━━ MATERIAL FOR THIS EXERCISE ━━

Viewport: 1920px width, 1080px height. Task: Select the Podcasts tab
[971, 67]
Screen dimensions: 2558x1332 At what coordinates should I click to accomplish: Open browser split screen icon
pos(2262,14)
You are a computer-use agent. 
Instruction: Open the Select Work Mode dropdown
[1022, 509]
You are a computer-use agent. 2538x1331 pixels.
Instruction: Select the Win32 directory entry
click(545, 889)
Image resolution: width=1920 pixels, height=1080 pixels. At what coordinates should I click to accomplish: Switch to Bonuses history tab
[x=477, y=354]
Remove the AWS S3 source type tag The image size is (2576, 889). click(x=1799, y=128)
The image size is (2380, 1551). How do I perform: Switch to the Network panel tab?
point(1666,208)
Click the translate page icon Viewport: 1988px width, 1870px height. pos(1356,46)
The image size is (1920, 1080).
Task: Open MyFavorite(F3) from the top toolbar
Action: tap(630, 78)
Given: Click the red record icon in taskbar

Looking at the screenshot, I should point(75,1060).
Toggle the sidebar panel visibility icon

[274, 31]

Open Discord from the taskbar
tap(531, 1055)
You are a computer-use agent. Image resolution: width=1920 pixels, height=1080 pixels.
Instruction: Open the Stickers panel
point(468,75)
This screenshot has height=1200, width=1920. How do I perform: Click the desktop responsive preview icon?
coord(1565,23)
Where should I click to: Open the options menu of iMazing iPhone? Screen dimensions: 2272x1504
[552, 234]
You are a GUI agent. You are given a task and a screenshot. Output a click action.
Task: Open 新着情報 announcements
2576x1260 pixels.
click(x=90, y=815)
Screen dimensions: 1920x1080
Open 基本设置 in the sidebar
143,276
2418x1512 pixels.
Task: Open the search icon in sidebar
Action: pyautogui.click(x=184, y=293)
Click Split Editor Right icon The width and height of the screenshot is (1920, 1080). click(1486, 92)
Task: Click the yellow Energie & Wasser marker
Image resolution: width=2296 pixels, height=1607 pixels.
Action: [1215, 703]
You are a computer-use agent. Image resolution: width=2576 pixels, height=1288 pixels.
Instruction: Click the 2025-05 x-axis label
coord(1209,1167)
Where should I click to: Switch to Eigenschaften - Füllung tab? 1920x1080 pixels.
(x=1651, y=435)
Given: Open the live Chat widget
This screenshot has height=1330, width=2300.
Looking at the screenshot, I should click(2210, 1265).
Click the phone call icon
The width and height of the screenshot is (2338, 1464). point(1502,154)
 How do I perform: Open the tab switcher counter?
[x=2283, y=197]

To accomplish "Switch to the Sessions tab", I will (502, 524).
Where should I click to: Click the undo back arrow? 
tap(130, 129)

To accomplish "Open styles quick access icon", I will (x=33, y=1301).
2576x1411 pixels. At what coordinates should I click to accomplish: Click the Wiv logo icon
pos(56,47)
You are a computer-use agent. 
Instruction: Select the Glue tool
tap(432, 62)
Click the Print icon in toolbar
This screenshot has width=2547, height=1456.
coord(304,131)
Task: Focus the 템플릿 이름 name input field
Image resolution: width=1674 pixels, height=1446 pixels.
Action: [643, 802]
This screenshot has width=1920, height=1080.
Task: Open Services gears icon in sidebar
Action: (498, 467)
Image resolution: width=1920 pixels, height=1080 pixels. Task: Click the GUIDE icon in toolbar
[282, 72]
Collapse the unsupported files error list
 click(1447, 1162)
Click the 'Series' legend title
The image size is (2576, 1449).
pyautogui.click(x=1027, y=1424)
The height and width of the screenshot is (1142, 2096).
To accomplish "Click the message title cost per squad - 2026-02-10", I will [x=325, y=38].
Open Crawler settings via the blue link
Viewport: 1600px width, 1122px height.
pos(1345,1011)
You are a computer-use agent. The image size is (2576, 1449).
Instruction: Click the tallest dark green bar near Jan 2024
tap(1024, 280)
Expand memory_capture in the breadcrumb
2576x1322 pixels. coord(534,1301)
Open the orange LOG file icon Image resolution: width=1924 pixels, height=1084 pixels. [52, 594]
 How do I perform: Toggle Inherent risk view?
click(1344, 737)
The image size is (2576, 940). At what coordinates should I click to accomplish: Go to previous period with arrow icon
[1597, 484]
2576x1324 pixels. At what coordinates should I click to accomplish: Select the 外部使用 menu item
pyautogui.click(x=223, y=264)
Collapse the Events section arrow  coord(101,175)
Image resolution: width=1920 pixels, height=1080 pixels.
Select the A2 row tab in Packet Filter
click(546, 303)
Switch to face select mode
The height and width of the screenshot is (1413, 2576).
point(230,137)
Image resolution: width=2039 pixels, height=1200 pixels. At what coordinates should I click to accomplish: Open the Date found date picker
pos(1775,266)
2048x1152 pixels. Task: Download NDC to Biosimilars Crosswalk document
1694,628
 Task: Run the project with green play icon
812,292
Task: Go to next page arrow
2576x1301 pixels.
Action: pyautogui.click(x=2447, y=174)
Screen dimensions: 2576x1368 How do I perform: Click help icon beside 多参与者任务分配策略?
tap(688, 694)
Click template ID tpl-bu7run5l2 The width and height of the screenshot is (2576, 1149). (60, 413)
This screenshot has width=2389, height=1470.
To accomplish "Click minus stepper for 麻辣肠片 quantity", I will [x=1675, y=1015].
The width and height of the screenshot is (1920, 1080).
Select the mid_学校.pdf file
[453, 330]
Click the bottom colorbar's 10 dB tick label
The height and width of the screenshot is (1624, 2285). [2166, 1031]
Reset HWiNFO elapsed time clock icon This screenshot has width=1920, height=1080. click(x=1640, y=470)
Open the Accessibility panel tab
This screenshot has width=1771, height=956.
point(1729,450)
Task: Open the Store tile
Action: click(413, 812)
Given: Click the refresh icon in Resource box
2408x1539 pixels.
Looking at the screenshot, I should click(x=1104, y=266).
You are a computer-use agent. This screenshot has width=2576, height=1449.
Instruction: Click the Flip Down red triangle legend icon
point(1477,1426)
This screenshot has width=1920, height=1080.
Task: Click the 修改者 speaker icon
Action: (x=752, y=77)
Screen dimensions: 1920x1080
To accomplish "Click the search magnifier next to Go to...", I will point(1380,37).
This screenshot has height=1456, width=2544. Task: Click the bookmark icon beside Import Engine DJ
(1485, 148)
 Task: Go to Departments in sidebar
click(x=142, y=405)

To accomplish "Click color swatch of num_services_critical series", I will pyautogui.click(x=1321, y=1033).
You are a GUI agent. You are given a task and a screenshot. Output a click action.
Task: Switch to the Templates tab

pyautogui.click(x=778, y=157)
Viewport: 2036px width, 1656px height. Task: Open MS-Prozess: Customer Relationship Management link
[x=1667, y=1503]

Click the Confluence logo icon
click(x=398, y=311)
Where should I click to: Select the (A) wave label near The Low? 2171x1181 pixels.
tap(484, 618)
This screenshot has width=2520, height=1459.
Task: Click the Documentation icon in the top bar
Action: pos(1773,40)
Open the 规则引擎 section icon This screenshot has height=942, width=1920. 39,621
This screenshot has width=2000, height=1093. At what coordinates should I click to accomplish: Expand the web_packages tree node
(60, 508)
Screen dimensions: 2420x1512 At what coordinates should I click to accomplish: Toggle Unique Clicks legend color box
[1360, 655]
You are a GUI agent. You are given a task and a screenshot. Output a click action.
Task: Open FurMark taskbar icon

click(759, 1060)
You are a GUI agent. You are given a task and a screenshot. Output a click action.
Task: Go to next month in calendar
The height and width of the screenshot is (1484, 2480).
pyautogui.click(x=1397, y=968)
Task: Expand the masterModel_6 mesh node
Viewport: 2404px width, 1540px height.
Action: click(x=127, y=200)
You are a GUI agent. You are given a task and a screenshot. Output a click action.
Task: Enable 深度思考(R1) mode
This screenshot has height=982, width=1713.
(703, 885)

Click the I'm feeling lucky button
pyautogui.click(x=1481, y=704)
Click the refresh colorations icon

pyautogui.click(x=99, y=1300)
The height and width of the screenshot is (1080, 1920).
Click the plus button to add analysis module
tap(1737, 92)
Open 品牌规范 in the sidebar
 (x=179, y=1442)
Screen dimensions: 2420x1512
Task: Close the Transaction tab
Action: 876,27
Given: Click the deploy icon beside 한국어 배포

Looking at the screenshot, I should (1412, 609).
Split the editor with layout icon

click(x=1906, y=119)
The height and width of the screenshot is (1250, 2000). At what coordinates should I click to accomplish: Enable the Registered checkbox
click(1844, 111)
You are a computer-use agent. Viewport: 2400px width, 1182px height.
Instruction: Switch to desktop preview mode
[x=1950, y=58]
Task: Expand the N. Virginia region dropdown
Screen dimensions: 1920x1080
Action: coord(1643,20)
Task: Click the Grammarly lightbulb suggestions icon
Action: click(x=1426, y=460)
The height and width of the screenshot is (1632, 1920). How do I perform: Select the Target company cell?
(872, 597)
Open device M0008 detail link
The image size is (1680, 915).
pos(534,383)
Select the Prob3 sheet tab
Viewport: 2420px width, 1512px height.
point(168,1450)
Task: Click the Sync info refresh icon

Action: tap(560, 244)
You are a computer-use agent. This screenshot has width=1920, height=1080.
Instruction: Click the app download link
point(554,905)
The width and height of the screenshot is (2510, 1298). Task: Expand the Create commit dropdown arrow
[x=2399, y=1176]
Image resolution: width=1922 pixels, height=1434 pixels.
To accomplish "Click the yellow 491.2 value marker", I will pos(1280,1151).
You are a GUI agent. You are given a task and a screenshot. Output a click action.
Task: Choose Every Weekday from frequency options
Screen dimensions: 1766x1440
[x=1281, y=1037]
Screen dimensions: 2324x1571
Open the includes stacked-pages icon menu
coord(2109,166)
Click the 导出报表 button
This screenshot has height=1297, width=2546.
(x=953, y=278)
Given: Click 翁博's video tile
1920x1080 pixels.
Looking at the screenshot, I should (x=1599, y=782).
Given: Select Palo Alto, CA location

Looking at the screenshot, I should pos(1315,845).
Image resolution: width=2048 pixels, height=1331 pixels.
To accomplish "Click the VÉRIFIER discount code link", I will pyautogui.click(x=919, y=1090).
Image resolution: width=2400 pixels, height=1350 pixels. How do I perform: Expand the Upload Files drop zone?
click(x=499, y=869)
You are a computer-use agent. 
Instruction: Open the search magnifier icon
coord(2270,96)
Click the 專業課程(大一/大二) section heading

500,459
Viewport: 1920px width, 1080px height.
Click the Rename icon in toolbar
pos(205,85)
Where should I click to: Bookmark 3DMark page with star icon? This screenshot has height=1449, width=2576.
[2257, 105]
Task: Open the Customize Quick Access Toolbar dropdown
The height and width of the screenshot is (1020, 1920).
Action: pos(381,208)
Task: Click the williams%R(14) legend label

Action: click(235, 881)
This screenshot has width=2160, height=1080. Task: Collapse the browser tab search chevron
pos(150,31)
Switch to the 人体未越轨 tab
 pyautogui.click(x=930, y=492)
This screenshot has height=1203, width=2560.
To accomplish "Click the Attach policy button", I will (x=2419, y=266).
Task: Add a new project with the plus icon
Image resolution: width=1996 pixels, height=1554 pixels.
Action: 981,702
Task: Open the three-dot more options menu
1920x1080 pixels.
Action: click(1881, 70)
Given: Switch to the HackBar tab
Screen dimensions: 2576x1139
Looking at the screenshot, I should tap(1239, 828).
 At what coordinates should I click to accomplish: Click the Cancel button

━━━

• _REQUIREMENT_
Only the lines from the one containing "Instruction: Open the search magnifier icon" through the end of the material should be copied, exactly as they stand; please keep both ends.

• _EXERCISE RESULT_
Instruction: Open the search magnifier icon
coord(2270,96)
Click the 專業課程(大一/大二) section heading

500,459
Viewport: 1920px width, 1080px height.
Click the Rename icon in toolbar
pos(205,85)
Where should I click to: Bookmark 3DMark page with star icon? This screenshot has height=1449, width=2576.
[2257, 105]
Task: Open the Customize Quick Access Toolbar dropdown
The height and width of the screenshot is (1020, 1920).
Action: pos(381,208)
Task: Click the williams%R(14) legend label

Action: click(235, 881)
This screenshot has width=2160, height=1080. Task: Collapse the browser tab search chevron
pos(150,31)
Switch to the 人体未越轨 tab
 pyautogui.click(x=930, y=492)
This screenshot has height=1203, width=2560.
To accomplish "Click the Attach policy button", I will (x=2419, y=266).
Task: Add a new project with the plus icon
Image resolution: width=1996 pixels, height=1554 pixels.
Action: 981,702
Task: Open the three-dot more options menu
1920x1080 pixels.
Action: click(1881, 70)
Given: Switch to the HackBar tab
Screen dimensions: 2576x1139
Looking at the screenshot, I should tap(1239, 828).
 At what coordinates should I click to accomplish: Click the Cancel button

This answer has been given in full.